There's the far North, the James Bay Frontier, the largest travel region in the province, with spectacular fishing camps and wilderness lodges accessible only by floatplane, and one of North America's last remaining "flag stop" trains, the Polar Bear Express, cuts a swath through the pristine and spectacular canyons before coming to rest in Moosonee.

Ontario's Near North covers over 24,000 square miles. It includes Temagami (Ojibway for deep water by the shore), where over 1,200 islands dot the shoreline, making this water playground ideal for fishing, boating, and canoeing. The hub of Ontario's Near North, the city North Bay is a sporting Mecca in itself and offers access to connecting areas via the Voyageur Route.

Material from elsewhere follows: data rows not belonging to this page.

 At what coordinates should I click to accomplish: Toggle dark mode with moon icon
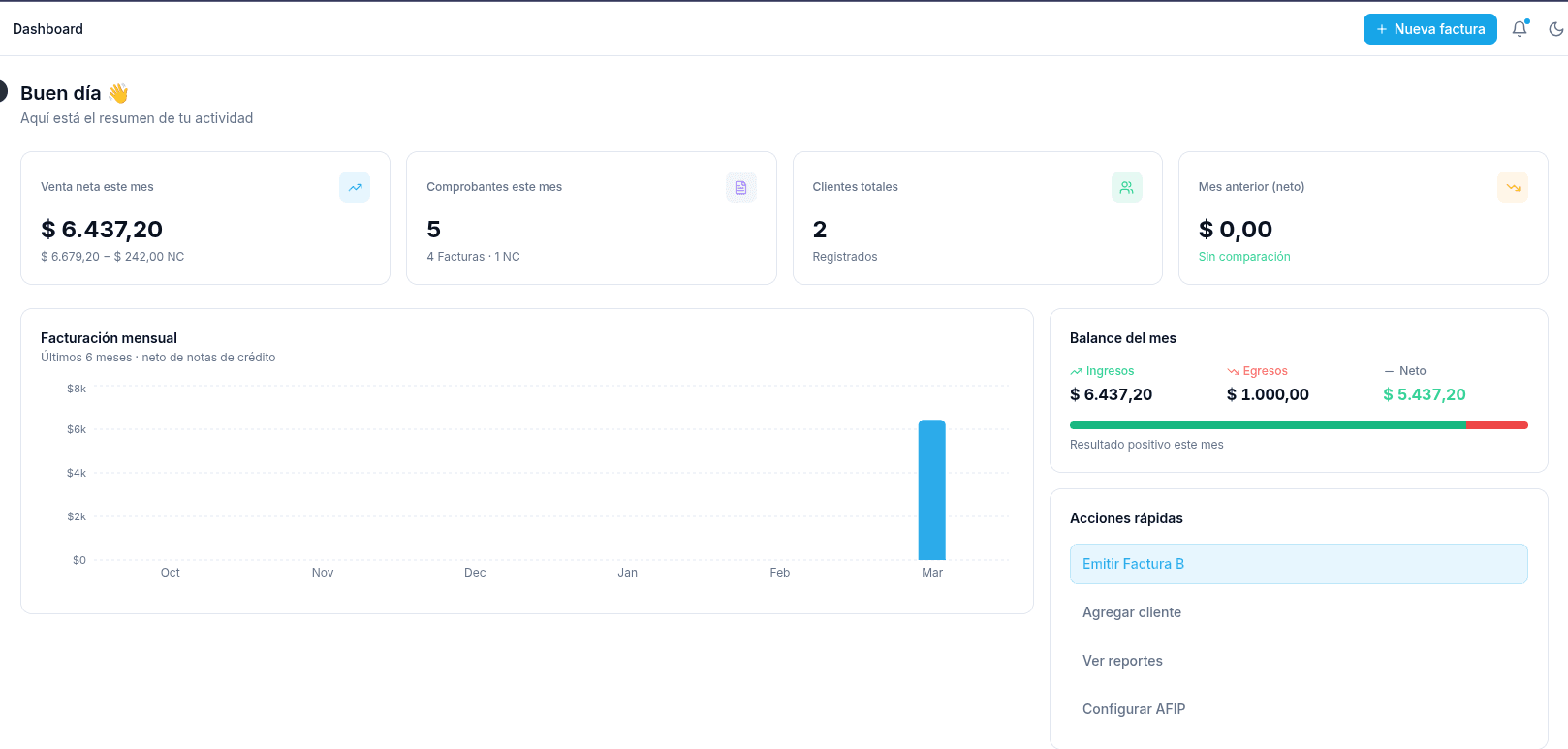(x=1555, y=29)
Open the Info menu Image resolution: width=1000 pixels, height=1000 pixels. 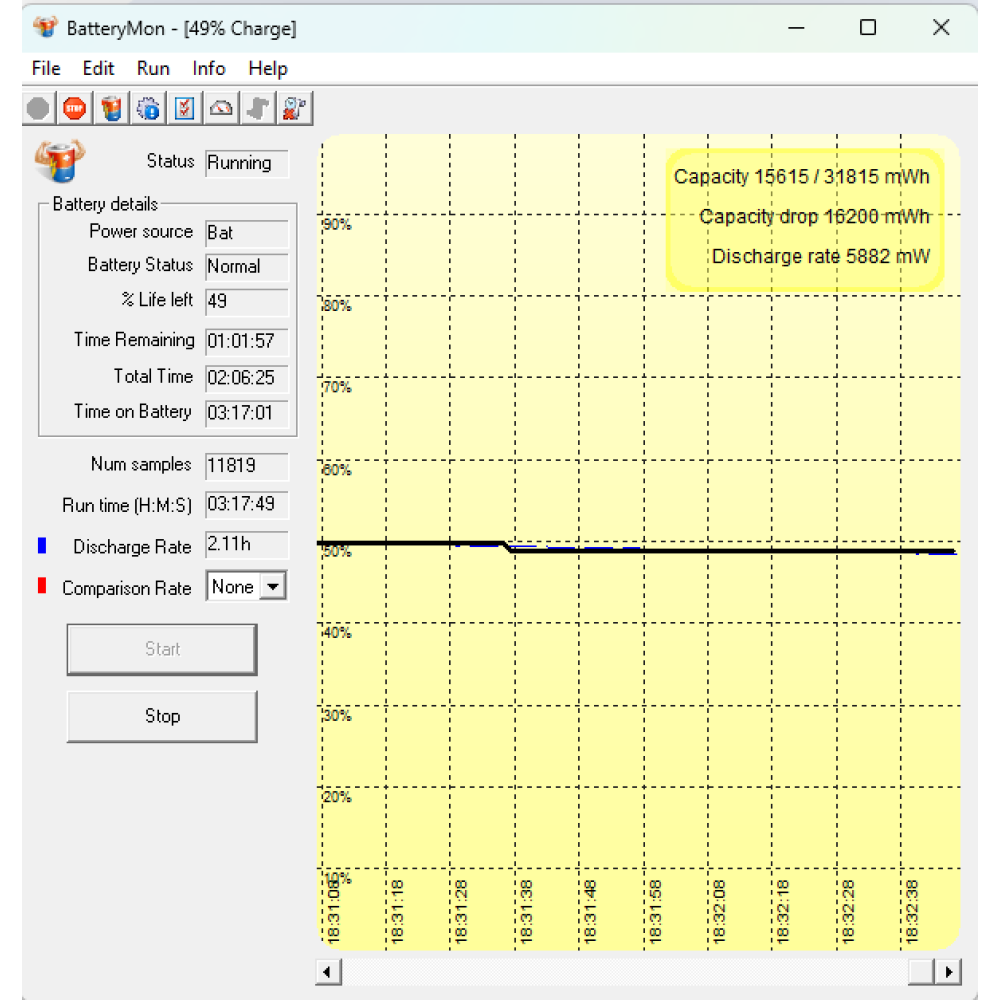209,69
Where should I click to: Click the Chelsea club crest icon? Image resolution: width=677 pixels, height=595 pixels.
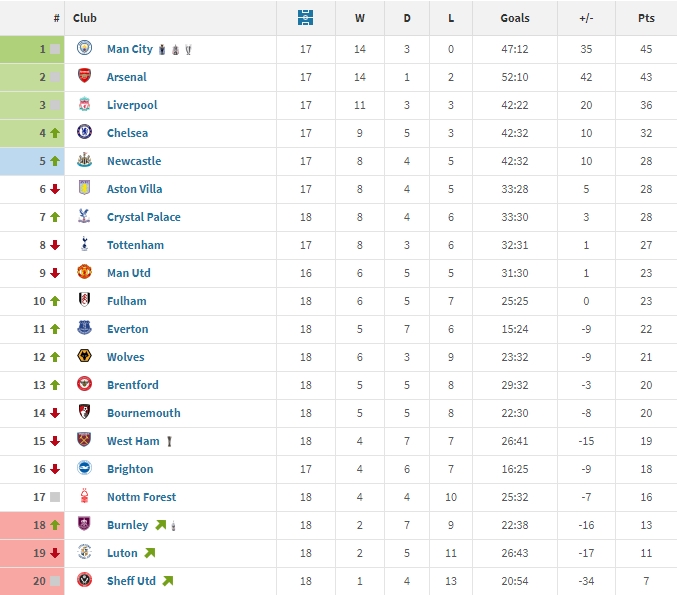click(x=84, y=133)
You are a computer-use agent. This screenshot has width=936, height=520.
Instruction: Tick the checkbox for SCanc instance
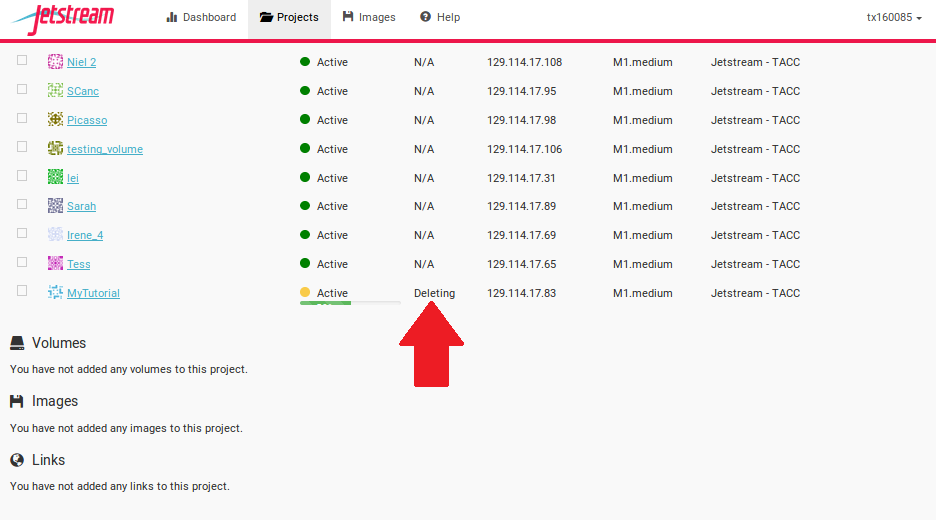[x=22, y=89]
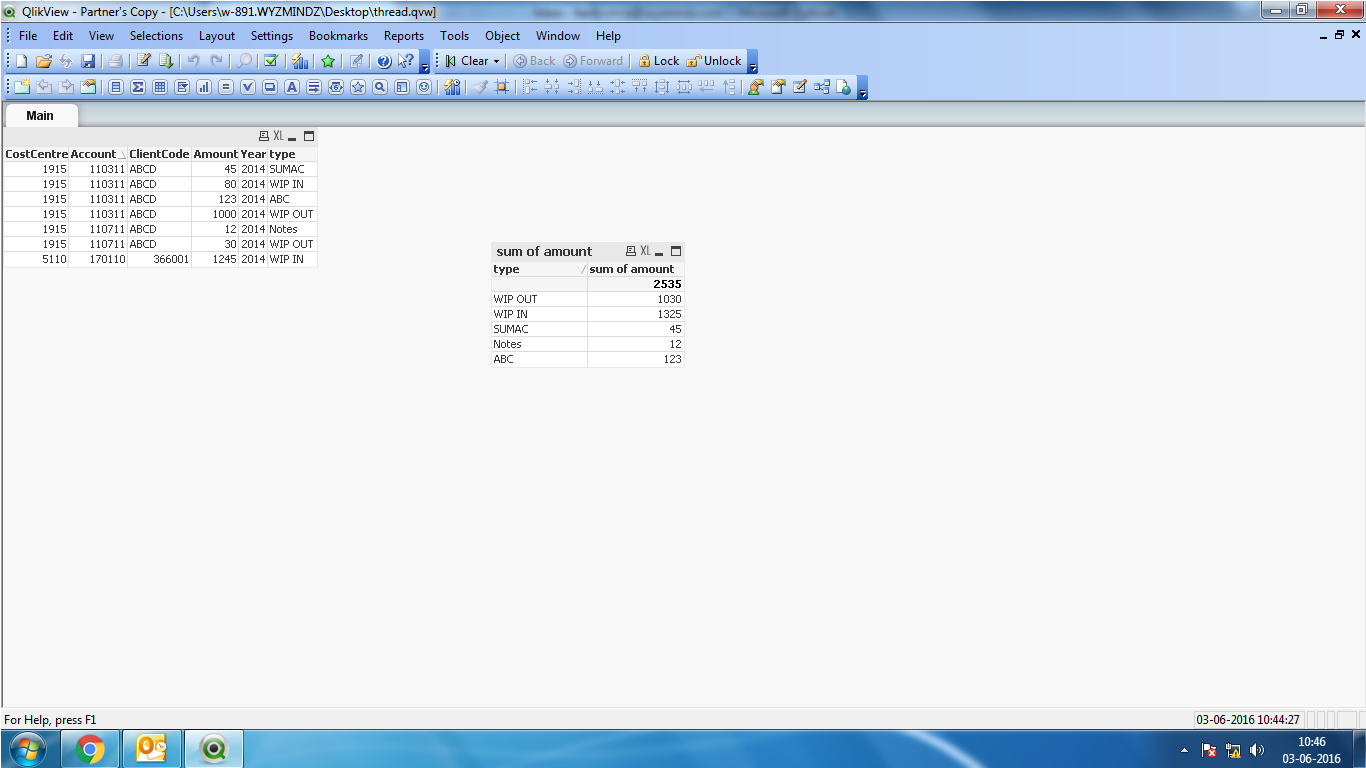Expand the Clear button dropdown arrow
Viewport: 1366px width, 768px height.
coord(496,61)
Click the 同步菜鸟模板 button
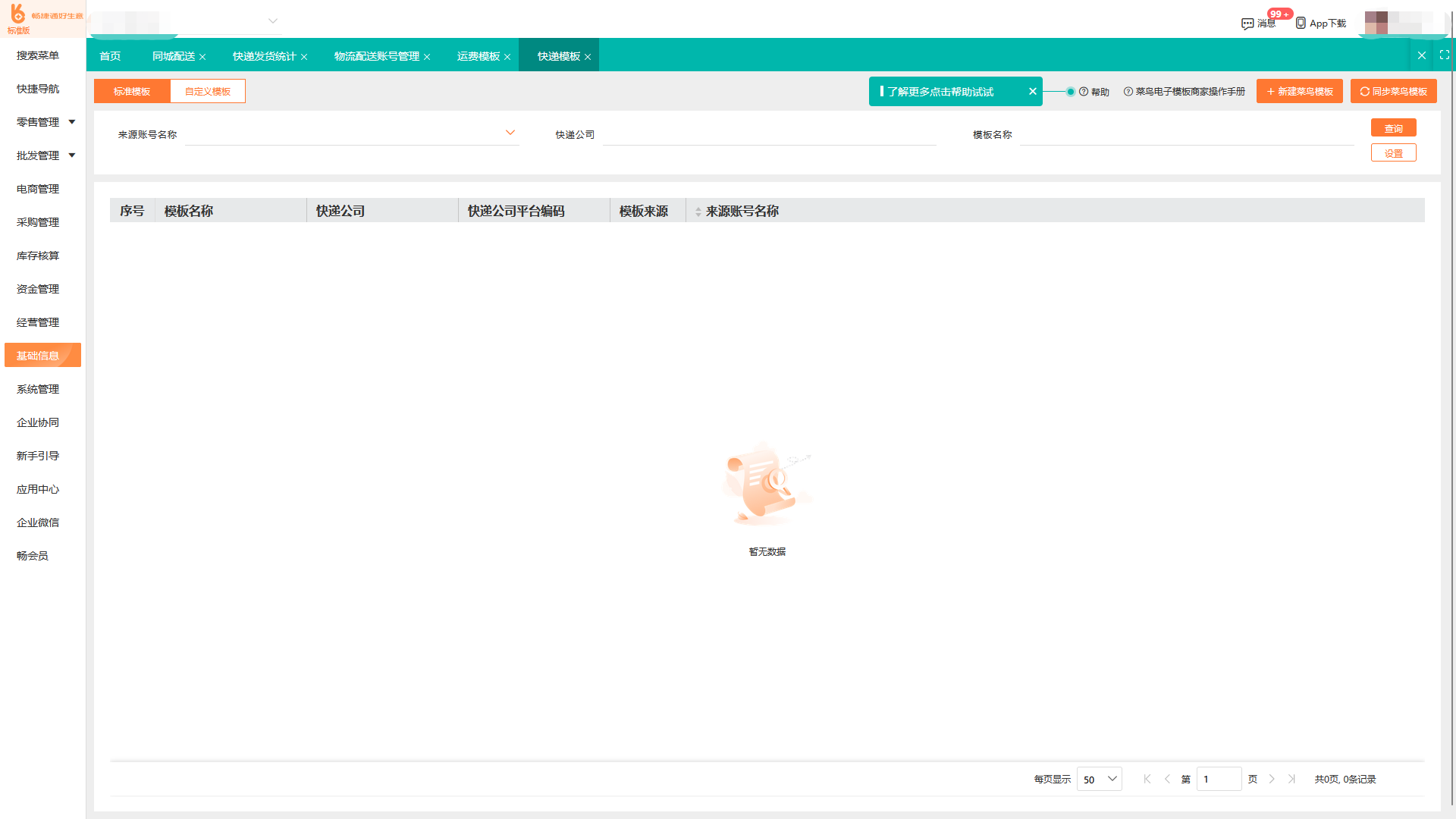This screenshot has width=1456, height=819. (1391, 91)
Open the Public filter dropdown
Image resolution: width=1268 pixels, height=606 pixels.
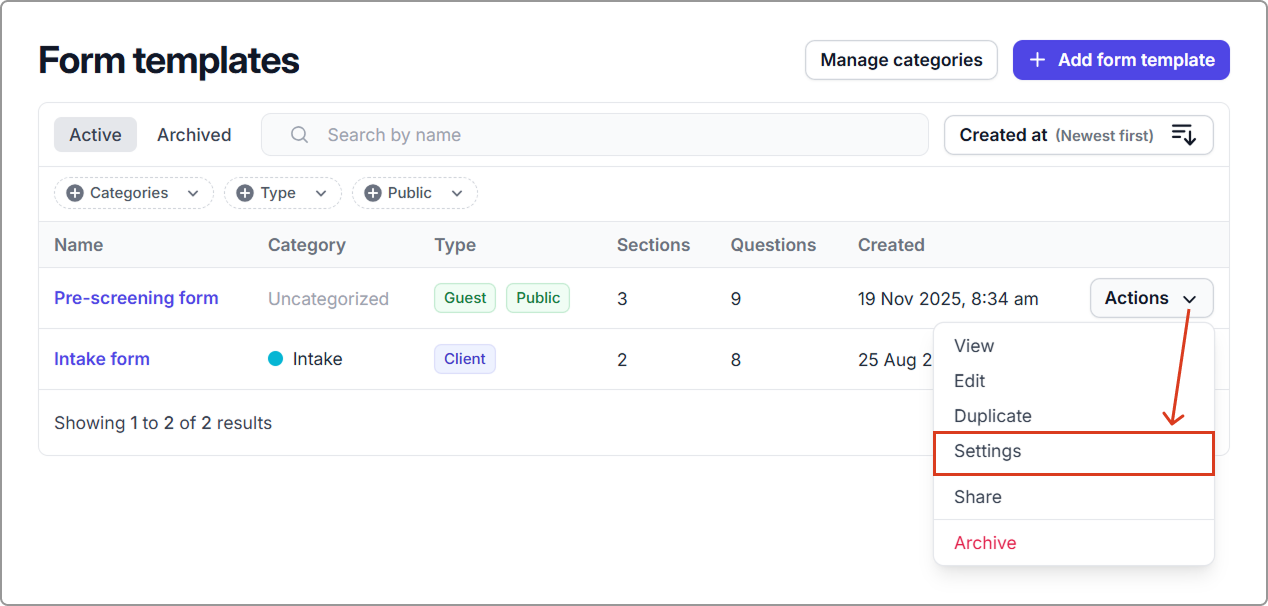coord(457,193)
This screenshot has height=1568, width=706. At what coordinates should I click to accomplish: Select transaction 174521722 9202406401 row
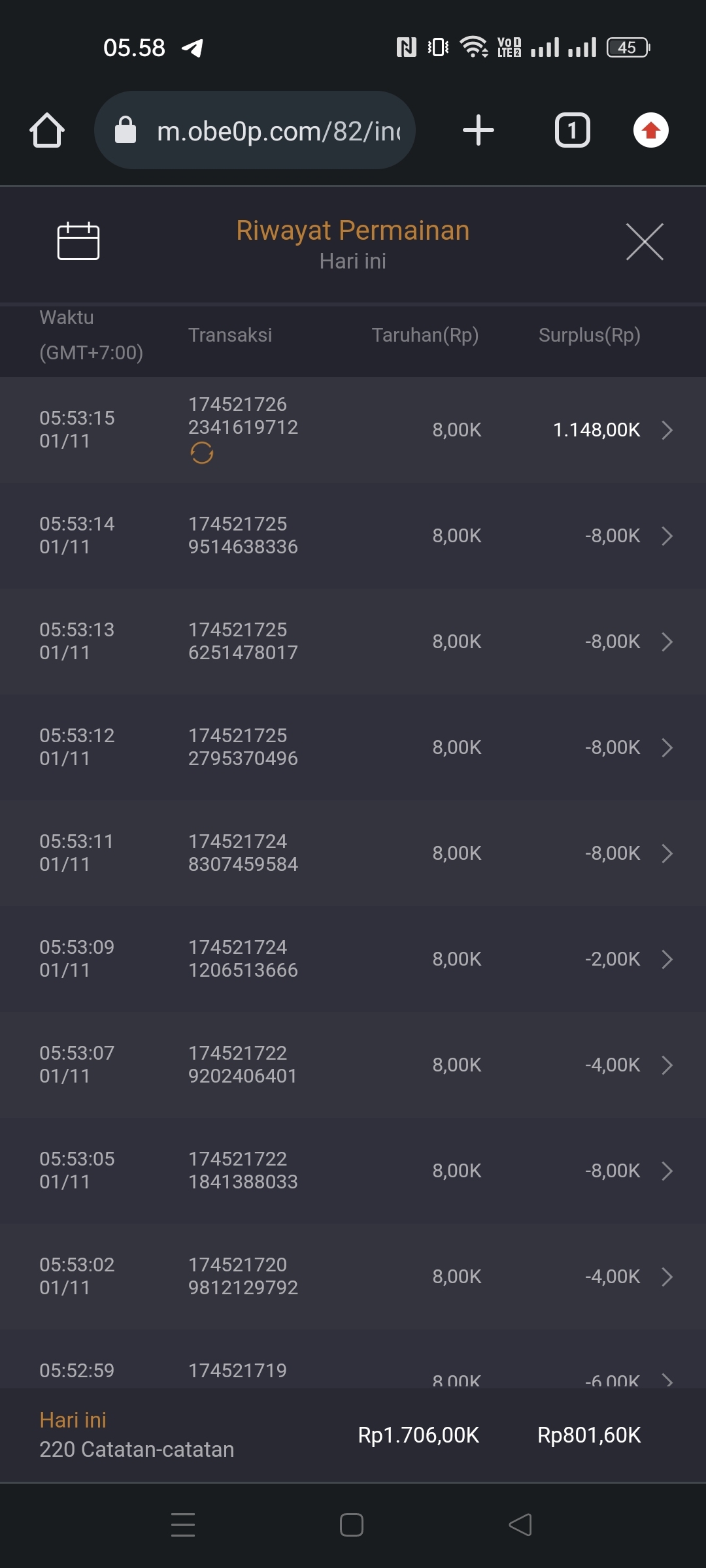pyautogui.click(x=243, y=1064)
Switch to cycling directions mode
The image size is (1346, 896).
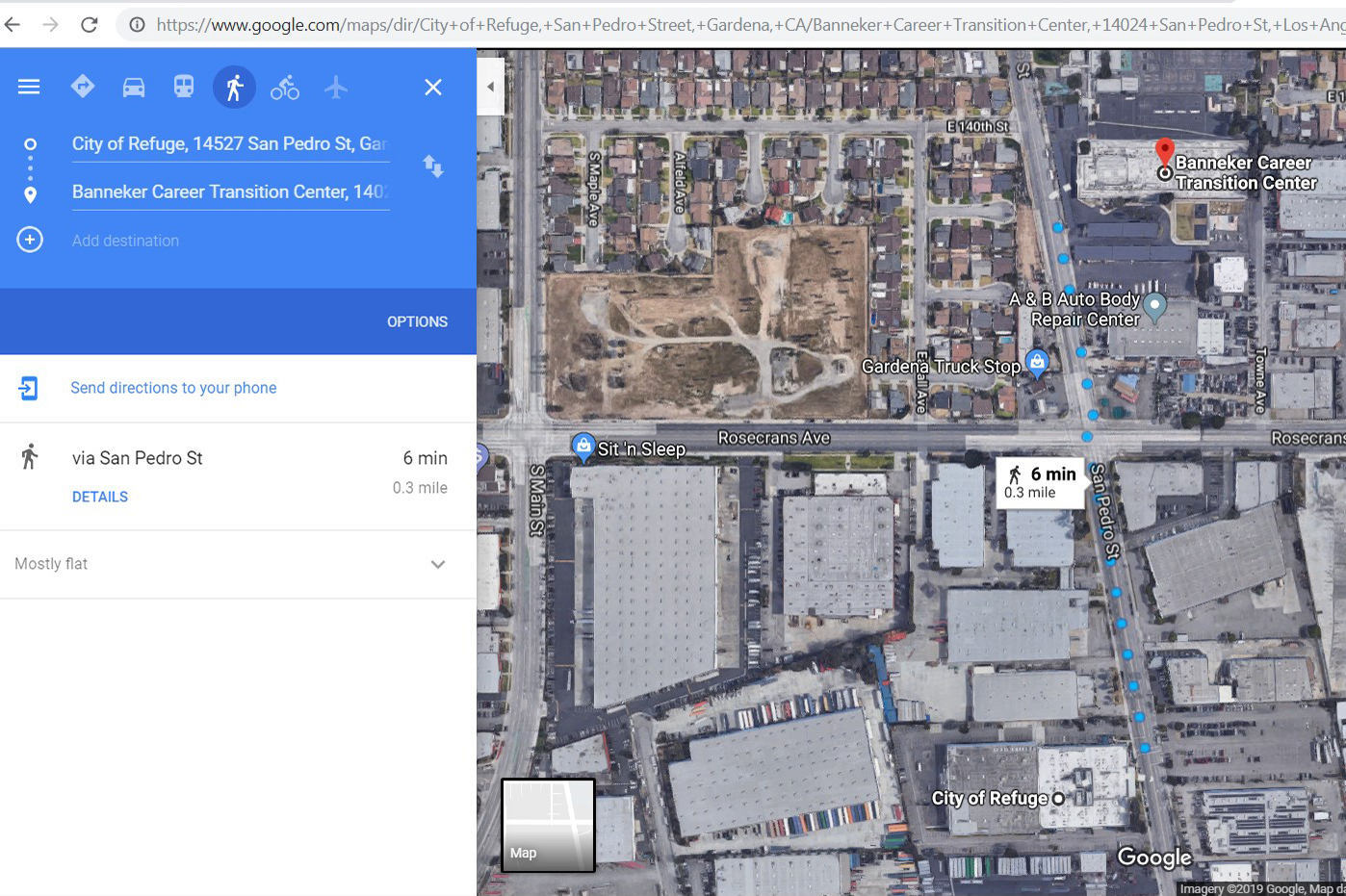pos(285,88)
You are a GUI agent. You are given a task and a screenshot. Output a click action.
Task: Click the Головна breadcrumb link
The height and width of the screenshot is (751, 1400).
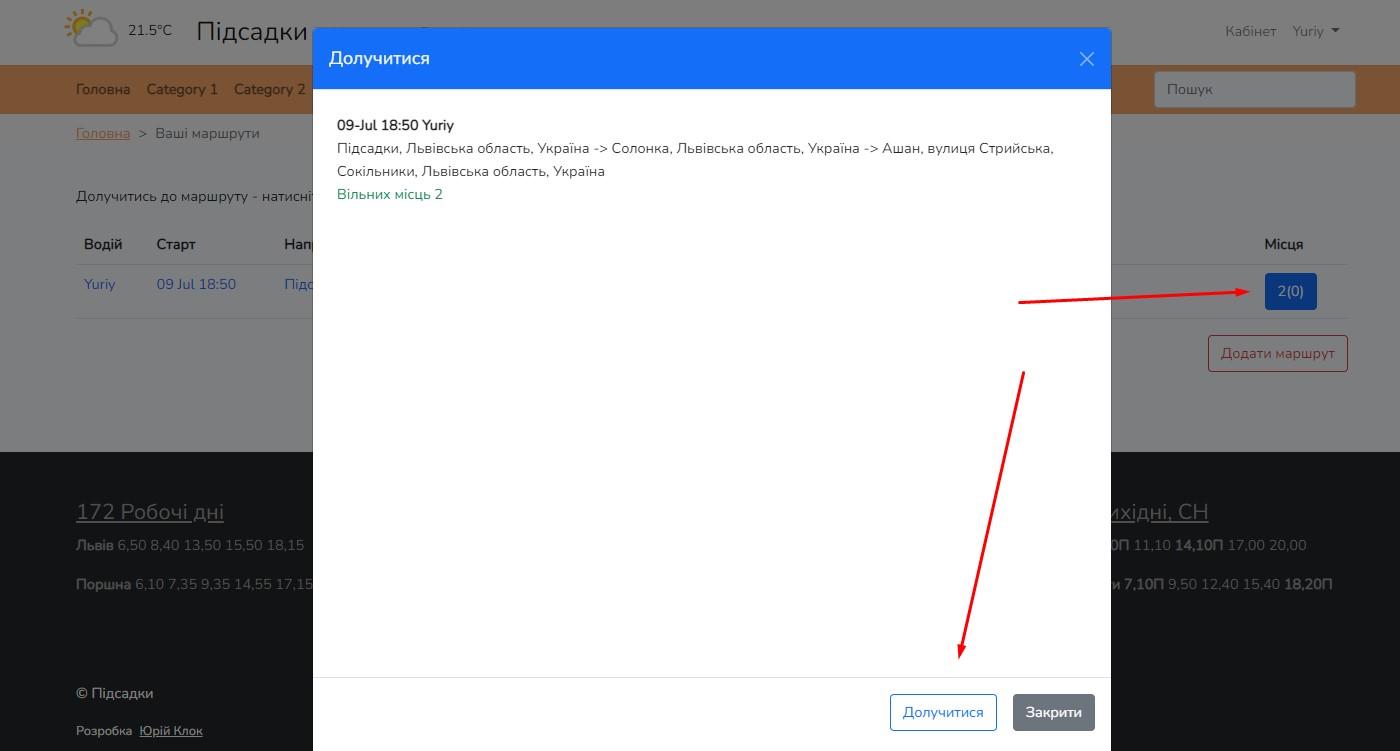pos(103,133)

The last bastion of Ontario's North, and Canada's most populous area, is simply referred to as "up north" or "cottage country" by most inhabitants of the Greater Toronto Area (GTA). Within a few hours drive of most major centers, this area offers a relaxing spot to spend a week's vacation, or just a day's drive through some of Ontario's most spectacular fall foliage.

Each of these areas offers more than most could cover in a short time. The most accessible areas from the GTA include the Haliburton Highlands, Georgian Triangle, Muskoka, and Ontario's crown jewel, Algonquin Park.

The Georgian Triangle
A ninety-minute drive northwest of Toronto takes you to the Georgian Triangle. Once there, sit on the southern shores of Georgian Bay in the shadow of the Niagara Escarpment, a UNESCO World Biosphere Reserve stretching 450 miles from Lake Ontario to the Bruce Peninsula. No better vantage point takes in the red, yellow, and golden hues of the sumacs, oaks, and aspens that cover the escarpment.

One of many options along the Bruce Trail (www.brucetrail.org), Canada's longest trail, includes the Loree Forest Loop, about a four-and-a-half mile hike. It offers spectacular vistas of Georgian Bay and an abundance of native flora and fauna. If you prefer tight spaces and cooler environs, venture into the Scenic Caves (www.sceniccaves.com), a self-guided tour inside Blue Mountain.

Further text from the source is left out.